Qoheleth shakes the comfortable out of our dreamy, rose-colored illusions. Granted all in our congregations may not be experiencing frailty in their lives, but at least some are. So, the preacher might speak for them today, voice their frustrations and fears and speak a word of hope to them from God today.

Only Luke has the parable of the rich fool. Here we have a person who doesn’t seem to have heard Qoheleth’s wisdom about the transitory nature of the things on which we often place trust. “All things are vanity!”

Luke is beginning a section in his gospel about possessions, covetousness and anxiety: 12,13-21;22-34. The petitioner from the crowd initiates these teachings. The rich man in the parable has pinned his hopes on what he owns; but ignored who he is. This man already has enough for himself; but his appetite is for more.

And we?

Do we know when enough is enough?

A friend repeats this mantra as a daily reminder so as to avoid greed and practice a simpler life, “I have all that I want, I have all that I need.”

It’s a statement that can stir thanksgiving in our hearts as we offer today’s Eucharist. Granted, we pray for important needs in the world, and for our friends, family and church. But a simpler life view might help keep our vision and prayer focused on what’s really important.

As we hear this parable about hoarding we can reflect on what we have back home and so be moved to rid our attics, basements and garages of things we don’t need, but others might. There are many poor in our parish and community who don’t have the essentials, but for those of us who have more, we are urged by the parable to get our priorities in order and do a realistic evaluation of our lives.

“I have all that I want, I have all that I need.”

A similar statement could be said about our nation, “We have more than we want, far more than we need.” But others don’t, so let’s open our “barns” for them.

The farmer in the story isn’t a bad person. He is rich, but that’s not a sin—except in Luke’s gospel riches are looked upon with suspicion. And sure enough, as the story unfolds we discover the man’s true spirit—he is greedy and isolated from others.

Luke may be suggesting that such are the effects of riches on a person’s life.

We Americans admire rugged individualism; we extol “the self-made person.” We congratulate the ingenuity of such people; they “pulled themselves up by their own boot straps.”

Well, that’s not how people in Jesus’ world thought. Individuals were always members of a community, not viewed apart from their surroundings. Indeed, a person’s very identity was based on being a remember of a certain family, a particular tribe, a specific town, etc.

Apart from the community, a person had no identity. So, Jesus’ hearers would have been shocked by this farmer’s “rugged individualism”—he has isolated himself from the very community that gave him his identity, his sense of self. He never consults with anyone, neither God nor someone within his family or community, to discuss what to do with his excess.

Instead, he has set about tearing down his barns to build bigger ones. As far as he can tell, this farmer has had a really good year, but his gaze is turned on only himself, his conversation is only to himself.

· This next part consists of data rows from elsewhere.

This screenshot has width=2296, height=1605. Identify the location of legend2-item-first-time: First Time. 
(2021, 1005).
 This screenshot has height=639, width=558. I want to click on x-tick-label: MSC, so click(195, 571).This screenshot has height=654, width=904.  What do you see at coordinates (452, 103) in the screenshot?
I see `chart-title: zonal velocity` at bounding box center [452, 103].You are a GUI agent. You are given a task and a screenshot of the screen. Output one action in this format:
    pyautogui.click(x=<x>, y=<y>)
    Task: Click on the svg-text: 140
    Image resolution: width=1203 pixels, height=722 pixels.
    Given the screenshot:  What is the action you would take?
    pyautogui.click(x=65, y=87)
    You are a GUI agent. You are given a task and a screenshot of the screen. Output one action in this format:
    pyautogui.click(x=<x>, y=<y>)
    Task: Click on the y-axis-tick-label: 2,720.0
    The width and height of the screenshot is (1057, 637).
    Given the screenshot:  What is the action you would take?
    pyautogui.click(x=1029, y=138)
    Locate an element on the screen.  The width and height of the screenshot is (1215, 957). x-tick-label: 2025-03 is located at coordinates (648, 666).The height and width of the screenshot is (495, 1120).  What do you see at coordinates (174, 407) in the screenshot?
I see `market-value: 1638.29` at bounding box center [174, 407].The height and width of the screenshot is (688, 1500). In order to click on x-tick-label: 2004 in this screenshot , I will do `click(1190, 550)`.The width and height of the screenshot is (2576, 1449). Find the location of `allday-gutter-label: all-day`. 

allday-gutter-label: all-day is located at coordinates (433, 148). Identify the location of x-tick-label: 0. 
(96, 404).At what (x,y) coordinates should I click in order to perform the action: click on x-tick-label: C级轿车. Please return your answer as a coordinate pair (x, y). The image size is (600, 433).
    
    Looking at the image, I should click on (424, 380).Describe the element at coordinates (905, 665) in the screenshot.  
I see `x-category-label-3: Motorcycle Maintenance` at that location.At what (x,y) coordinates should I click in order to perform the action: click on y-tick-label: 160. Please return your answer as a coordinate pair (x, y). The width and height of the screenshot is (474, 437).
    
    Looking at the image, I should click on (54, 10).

“Boy, I’ve done real well for myself. I think I’ll expand the house … get a bigger car … stash extra money away … move to an upper class neighborhood … get a boat, etc.” He’s not a bad guy, but God calls him a fool. The man should have read Ecclesiastes and kept things in perspective.

Luke is making his usual point in this parable. Christians have to share what we have and live in trust that God will provide us with what is really important—deep and meaningful life, “daily bread” and more.

According to the ending of last week’s gospel, we will get the best gift of all from our “Abba”—the Holy Spirit—unearned, totally free.